### [Work required]
Please print the part of the lines below that opens with the line containing "Where should I click to: Click" and closes with the line containing "pos(227,365)", both ends included, reproducing each line exactly.

### [Entries taken from a collection]
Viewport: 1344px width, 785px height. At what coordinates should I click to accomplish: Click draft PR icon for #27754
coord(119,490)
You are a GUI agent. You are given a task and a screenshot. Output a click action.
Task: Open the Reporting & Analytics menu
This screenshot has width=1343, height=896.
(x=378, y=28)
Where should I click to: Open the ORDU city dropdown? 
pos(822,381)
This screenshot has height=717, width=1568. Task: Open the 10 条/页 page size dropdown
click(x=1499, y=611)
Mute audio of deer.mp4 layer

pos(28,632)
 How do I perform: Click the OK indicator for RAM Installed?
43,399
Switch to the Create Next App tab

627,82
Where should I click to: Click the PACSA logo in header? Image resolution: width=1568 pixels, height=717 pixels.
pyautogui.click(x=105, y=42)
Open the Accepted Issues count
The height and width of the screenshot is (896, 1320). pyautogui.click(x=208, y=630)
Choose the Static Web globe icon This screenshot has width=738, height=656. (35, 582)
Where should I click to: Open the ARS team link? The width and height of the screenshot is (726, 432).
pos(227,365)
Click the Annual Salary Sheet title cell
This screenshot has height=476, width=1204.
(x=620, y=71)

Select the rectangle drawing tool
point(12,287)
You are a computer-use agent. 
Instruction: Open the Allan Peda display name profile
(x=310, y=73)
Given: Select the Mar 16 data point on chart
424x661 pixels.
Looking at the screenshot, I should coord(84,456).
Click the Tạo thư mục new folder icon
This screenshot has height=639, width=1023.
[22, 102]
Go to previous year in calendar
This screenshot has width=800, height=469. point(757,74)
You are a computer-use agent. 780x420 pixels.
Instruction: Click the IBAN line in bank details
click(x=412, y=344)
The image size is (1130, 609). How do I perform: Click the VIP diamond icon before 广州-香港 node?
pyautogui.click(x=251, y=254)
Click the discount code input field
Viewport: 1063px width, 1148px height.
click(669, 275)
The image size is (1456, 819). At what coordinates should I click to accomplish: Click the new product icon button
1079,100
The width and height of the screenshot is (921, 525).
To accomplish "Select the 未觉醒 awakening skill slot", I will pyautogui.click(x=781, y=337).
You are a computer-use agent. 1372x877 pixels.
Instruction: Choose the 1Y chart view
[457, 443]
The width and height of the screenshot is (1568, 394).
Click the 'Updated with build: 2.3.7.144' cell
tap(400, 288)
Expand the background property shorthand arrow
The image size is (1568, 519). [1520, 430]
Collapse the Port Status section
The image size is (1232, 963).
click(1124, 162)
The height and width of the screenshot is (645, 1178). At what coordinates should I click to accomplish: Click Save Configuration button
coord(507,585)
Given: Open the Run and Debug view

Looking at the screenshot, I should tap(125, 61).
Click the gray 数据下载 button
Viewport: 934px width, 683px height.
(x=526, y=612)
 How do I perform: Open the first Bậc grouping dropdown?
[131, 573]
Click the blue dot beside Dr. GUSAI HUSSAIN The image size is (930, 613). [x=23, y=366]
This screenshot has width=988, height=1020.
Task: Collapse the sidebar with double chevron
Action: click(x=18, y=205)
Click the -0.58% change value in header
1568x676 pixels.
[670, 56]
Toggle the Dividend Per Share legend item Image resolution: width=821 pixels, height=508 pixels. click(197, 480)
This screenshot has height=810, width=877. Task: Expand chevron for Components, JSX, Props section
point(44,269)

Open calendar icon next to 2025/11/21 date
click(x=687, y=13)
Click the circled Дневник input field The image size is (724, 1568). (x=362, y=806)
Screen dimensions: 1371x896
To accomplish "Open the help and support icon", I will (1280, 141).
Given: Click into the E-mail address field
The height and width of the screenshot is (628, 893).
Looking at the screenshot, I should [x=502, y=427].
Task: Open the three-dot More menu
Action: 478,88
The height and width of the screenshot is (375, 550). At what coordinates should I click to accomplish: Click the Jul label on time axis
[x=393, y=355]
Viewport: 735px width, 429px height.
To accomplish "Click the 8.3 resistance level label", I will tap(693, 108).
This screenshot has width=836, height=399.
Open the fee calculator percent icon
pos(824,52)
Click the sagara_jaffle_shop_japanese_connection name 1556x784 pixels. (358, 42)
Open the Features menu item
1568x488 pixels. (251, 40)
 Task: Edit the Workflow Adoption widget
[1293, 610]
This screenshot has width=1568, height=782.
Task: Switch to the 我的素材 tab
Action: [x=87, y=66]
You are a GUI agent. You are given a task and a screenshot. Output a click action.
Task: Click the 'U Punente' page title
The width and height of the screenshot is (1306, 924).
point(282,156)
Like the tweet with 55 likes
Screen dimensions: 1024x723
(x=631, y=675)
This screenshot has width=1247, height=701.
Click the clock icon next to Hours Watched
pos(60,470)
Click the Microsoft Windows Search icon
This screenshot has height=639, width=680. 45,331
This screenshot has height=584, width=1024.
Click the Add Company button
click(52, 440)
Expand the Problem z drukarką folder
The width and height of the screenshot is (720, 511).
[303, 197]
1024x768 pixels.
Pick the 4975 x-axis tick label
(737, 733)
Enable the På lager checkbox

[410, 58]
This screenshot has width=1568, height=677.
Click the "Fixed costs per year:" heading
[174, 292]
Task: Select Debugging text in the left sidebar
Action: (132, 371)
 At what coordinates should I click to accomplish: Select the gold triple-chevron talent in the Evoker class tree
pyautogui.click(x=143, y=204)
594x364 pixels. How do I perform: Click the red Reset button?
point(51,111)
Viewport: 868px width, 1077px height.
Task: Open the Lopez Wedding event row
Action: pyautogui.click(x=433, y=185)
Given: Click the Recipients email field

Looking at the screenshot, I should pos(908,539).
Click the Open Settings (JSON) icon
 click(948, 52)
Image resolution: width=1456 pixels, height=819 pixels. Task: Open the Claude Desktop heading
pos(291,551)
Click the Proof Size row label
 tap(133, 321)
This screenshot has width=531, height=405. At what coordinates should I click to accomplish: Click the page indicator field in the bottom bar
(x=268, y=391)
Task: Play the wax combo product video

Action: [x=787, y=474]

### [The result]
Where should I click to: Click the PACSA logo in header? Image resolution: width=1568 pixels, height=717 pixels.
pyautogui.click(x=105, y=42)
Open the Accepted Issues count
The height and width of the screenshot is (896, 1320). pyautogui.click(x=208, y=630)
Choose the Static Web globe icon This screenshot has width=738, height=656. (35, 582)
Where should I click to: Open the ARS team link? The width and height of the screenshot is (726, 432).
pos(227,365)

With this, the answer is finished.